When a dog is distressed about the head halter, he is conflicted about the walk as well, and by extension you. Maybe he waited all day for you to come home, and then he’s fitted with that thing that feels so unpleasant, and the entire walk becomes a punishment.
Fact is that most dogs hate the Gentle Leader, even when introduced to it carefully. They want to avoid it - and the hand that puts it on. Not good. Dogs should always have a positive association to a human hand, especially when it's close to where the teeth are.
In my line of work I meet many dogs that bite the hand that feeds them, and that is not normal. Observations with feral and stray dogs showed that they don't attack the ones they are bonded with or belong to. Let's not forget that dogs don't have hands, so the only way they relate to hands is how they experience them, like a child would relate to a dog's mouth - and dogs in general, depending on if she was licked or bitten. I am not saying that the Gentle Leader causes dogs to bite, but if hands, on a daily basis or several times a day, poke, jerk, pin, knuckle bite, scruff and/or force a contraption around the pooch's nose that feels so unpleasant, he wants it to stop. The bite, then, is defence, not dominance.
Fact is that some dogs reject a head halter more than a prong collar. Not that I am for prong collars. I don’t like any tool that leaves room for Joe and Jane Frontporch to mess up the pooch and the relationship they ought to have with him, and the prong collar does that - but also the head halter, no matter what brand. If it isn’t perceived as gentle by the dog, it isn’t gentle, and it annoys me that pros who are opposed to other forms of aversive tools continue to promote them.
When me and my Will venture somewhere that requires her to be leashed, I put on her blue body harness and clip on her heart studded, red six-foot soft Italian leather leash I bought in a boutique in Banff, Alberta. Will is a diva and walks in style, but I like the lightness of both.

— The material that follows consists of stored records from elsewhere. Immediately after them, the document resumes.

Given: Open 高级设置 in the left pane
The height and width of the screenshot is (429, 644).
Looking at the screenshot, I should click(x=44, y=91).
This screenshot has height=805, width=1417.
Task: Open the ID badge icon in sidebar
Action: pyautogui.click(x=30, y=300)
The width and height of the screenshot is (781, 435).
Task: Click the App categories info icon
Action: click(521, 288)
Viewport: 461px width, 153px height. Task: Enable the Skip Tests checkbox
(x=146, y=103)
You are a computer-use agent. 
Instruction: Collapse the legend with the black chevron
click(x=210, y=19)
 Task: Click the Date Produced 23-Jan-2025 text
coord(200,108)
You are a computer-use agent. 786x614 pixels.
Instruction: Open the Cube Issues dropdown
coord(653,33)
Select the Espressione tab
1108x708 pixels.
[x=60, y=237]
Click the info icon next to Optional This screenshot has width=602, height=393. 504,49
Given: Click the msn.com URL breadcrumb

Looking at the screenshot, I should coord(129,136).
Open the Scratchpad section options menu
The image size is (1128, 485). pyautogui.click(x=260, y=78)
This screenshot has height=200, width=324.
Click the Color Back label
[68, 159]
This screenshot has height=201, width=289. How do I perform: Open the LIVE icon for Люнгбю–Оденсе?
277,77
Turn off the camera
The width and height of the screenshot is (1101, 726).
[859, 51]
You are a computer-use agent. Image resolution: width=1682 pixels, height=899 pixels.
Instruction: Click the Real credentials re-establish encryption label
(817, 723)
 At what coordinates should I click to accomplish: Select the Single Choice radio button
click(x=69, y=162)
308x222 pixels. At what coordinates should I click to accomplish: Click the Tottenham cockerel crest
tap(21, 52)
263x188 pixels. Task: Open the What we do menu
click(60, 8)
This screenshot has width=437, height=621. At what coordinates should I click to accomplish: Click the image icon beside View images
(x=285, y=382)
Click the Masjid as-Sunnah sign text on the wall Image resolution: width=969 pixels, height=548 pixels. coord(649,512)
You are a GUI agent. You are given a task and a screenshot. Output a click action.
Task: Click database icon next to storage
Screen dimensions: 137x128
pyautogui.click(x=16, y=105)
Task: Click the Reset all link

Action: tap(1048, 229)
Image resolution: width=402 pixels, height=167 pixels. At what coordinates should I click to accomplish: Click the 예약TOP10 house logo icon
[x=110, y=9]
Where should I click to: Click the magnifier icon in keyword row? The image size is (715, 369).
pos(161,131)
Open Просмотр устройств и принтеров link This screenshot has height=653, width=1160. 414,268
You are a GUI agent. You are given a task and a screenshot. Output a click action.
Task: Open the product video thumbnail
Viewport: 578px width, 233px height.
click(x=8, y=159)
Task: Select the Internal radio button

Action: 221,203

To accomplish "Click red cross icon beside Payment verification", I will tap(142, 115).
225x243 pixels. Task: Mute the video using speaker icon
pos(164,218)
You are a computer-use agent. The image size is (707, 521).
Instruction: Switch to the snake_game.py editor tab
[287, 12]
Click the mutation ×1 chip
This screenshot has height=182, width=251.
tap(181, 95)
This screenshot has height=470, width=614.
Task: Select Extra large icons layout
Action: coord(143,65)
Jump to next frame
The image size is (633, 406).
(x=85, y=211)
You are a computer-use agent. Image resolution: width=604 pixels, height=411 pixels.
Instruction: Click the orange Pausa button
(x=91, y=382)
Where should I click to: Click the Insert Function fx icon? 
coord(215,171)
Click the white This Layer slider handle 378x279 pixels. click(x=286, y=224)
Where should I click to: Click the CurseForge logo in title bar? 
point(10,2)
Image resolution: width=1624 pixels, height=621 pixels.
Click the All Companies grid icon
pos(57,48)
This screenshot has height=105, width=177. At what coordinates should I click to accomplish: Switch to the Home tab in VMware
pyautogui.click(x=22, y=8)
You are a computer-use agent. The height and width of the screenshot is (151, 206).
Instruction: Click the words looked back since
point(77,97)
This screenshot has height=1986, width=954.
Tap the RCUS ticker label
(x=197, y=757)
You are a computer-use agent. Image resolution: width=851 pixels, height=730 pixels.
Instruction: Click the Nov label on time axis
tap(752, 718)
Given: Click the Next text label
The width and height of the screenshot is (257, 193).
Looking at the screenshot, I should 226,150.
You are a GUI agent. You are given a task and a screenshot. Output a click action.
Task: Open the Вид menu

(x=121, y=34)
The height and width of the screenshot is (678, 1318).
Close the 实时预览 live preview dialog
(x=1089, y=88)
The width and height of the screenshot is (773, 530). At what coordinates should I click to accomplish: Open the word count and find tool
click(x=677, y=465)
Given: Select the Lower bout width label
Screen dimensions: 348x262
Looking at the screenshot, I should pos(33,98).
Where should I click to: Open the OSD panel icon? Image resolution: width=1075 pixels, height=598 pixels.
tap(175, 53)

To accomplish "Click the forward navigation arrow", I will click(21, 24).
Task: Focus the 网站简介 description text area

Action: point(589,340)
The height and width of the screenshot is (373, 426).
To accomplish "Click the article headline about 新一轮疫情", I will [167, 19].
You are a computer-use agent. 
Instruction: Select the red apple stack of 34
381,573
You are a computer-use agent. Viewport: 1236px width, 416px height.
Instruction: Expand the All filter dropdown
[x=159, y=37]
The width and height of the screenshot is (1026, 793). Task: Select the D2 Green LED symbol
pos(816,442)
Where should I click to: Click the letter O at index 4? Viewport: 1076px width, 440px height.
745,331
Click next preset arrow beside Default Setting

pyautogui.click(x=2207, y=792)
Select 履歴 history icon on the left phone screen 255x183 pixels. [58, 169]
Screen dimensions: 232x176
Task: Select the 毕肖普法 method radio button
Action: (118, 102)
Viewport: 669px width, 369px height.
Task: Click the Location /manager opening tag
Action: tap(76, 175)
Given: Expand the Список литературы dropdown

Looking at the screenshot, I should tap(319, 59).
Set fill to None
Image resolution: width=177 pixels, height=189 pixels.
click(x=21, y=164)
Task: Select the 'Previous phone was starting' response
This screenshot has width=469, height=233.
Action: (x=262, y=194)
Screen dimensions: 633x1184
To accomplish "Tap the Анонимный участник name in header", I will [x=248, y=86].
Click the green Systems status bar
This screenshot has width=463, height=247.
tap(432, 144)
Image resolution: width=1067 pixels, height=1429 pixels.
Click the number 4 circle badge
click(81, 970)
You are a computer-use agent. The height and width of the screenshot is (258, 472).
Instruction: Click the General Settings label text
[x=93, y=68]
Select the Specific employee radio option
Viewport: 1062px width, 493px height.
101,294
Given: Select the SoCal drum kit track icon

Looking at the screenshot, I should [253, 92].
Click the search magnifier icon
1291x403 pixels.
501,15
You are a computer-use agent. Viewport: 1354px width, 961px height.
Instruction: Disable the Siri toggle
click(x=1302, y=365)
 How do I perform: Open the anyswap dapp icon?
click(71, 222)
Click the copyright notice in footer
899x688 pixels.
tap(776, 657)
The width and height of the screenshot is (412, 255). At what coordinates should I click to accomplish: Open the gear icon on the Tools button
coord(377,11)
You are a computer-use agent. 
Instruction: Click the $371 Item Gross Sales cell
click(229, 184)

If we can’t go au naturel, I at least want a feel to it as close as possible.
If your dog is really overpowering you, check out body, not nose, harnesses that control the dog from the front. The Sense-Ation harness comes to mind, or the Freedom Harness I just discovered thanks to dog guru Pat Miller, and that I really like. For everyone else, a comfy flat collar or normal body harness, and a light leash kept loose is best, because you prevent restraint anxiety, keep your relationship intact, enhance learning, have physical control, and obey the law.